Con MP Brent Rathgeber : I would submit that if the House does not jealously protect the rights of members to bring forward matters of concern to their constituents and if it does not strictly enforce those rules, the roles of the private member, Parliament and ultimately democracy have all been equally compromised.

Really. You're just noticing this now?
And just like that it's no longer a matter of keeping the abortion debate on a constant low simmer in the House until we all get used to hearing womens' rights questioned there  - no, indeed our very democracy has been compromised if Con MPs aren't allowed to bring it up on a regular basis. 

Andrew Coyne has written two impassioned columns in as many days defending Warawa' right to speak. 
His Backbench revolt isn’t pro-life vs. pro-choice, it’s for the freedom of all MPs repeats some of the arguments he put forth in his 2008 column :
It's time to talk about abortion : This is not about abortion. This is about democracy 
and another one from a year ago :
The idea we can’t debate abortion is unworthy of a democratic country. 

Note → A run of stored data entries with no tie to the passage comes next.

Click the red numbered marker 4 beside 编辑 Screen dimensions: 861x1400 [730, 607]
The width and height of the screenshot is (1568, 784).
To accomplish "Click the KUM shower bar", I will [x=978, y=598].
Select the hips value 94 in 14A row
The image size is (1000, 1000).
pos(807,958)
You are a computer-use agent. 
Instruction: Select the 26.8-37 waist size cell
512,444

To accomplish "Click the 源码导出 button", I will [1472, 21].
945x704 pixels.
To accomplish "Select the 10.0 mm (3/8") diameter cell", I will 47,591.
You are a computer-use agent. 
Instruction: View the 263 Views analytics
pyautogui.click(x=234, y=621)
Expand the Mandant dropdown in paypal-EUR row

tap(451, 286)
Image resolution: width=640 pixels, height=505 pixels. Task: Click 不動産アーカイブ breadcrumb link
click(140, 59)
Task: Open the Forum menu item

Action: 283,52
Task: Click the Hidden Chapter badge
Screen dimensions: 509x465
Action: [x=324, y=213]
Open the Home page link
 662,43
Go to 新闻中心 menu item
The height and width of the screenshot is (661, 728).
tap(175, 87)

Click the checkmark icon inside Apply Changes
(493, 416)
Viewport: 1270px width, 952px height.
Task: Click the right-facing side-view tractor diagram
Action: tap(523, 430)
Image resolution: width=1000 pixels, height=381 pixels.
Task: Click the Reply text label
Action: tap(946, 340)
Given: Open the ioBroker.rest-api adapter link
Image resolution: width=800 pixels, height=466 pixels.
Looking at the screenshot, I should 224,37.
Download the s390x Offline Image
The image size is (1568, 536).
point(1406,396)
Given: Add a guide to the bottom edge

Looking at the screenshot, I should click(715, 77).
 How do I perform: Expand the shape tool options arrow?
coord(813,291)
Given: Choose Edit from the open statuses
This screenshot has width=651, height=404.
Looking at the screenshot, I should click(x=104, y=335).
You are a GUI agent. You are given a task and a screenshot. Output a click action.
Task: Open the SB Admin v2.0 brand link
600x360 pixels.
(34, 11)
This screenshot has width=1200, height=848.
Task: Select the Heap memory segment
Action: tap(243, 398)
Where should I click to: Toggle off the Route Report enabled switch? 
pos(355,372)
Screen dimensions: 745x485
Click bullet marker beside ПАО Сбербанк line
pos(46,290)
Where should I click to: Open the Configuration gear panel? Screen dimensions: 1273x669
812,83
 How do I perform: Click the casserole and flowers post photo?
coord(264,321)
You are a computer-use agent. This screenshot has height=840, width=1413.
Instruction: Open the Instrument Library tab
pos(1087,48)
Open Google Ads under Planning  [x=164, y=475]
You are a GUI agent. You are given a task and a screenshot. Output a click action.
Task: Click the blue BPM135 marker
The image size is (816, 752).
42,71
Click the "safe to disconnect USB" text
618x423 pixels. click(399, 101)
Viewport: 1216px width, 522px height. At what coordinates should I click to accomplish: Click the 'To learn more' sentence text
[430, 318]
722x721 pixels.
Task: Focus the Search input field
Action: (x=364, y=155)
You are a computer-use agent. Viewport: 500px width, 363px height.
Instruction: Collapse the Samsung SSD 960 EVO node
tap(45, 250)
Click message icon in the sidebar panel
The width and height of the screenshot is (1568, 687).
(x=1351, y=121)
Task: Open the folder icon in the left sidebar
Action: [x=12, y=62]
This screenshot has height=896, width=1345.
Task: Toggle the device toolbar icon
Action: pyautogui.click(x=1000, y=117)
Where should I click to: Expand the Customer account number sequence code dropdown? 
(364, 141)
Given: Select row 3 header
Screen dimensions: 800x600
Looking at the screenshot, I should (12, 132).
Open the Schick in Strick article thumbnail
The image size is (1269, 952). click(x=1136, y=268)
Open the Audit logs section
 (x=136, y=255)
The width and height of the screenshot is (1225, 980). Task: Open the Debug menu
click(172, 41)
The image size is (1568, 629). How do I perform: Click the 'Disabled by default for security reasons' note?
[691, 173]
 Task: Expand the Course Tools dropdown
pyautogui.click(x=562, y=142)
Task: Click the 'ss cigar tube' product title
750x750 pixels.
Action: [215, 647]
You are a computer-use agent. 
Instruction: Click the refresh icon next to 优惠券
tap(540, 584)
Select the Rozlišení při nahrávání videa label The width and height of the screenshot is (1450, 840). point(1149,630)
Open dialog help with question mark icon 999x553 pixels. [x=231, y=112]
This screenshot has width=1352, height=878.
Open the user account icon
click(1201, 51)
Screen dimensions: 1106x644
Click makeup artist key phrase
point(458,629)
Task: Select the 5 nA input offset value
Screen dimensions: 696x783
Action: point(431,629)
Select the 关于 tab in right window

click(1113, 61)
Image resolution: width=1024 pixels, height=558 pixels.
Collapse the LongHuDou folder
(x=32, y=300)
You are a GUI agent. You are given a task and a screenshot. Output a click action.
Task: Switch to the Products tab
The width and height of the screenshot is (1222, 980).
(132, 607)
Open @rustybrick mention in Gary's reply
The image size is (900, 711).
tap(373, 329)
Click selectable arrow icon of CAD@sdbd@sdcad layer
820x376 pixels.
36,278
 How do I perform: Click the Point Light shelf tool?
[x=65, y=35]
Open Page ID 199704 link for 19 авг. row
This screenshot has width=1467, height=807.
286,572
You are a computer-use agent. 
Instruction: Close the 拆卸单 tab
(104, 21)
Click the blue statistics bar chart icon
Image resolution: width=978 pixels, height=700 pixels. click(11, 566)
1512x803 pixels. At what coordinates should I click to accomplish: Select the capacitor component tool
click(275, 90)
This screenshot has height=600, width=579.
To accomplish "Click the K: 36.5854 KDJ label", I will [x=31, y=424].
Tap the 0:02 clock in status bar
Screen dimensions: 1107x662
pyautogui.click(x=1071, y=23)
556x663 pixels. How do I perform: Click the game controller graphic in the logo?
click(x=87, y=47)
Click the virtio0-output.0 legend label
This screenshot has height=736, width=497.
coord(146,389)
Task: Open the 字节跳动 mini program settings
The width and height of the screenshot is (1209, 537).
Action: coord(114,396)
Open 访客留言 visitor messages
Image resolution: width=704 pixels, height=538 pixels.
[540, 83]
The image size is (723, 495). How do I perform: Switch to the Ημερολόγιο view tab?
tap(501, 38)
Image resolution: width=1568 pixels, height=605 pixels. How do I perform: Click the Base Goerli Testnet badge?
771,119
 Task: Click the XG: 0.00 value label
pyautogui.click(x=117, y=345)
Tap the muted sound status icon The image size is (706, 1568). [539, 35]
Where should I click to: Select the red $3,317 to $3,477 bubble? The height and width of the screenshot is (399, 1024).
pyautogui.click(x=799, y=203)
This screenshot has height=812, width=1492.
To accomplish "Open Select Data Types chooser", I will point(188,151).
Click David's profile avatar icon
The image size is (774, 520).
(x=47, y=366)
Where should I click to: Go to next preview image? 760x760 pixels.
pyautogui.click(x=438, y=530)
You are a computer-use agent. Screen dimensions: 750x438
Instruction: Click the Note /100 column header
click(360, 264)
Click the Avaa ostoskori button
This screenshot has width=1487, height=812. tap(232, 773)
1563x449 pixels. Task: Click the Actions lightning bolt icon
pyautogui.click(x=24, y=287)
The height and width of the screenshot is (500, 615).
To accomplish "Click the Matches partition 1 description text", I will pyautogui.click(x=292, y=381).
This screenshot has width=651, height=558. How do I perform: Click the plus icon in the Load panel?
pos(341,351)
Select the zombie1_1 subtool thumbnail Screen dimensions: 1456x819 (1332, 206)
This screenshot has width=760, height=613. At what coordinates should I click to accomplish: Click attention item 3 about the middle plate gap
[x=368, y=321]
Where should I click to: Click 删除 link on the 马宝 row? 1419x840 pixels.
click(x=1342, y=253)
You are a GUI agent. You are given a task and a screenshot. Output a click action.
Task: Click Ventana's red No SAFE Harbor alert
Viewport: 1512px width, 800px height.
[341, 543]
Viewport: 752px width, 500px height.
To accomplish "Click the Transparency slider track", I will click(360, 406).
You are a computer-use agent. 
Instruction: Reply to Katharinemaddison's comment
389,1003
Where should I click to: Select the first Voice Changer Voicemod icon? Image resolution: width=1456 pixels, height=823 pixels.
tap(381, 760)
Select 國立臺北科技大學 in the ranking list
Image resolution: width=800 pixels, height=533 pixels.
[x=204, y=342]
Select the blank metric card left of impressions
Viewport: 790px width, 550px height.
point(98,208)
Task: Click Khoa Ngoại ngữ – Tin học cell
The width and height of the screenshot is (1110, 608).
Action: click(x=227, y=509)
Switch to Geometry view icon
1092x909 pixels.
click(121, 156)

The five Con MPs bravely supporting Mark Warawa in his campaign to save the very soul of democracy are Brent Rathgeber, John Williamson, Stephen Woodworth, Kyle Seeback, and Leon Benoit.  And here, as a gentle reminder, are the answers three of them - Woodworth, Seeback, and Benoit - gave to the Campaign Life Coalition Candidate Evaluation election questionnaire in 2011 and 2008 :

Williamson, Steve's former communications director, and Rathgeber declined to answer the Campaign Life questionnaire but both voted in favor of Woodworth's alternative abortion ploy - Motion 312 - to study when life begins in the womb, along with 86 other Con MPs and one third of cabinet.

While there are principled reasons to support MPs' right to speak freely in the House, it is notable that of all the issues this government has made a point of muzzling of their MPs on, including this one in its various previous anti-choice disguises, suddenly we are being asked to put the right of MPs to speak their minds in the House ahead of women's rights as a point of principle, led by MPs who have already committed themselves to introducing anti-choice laws.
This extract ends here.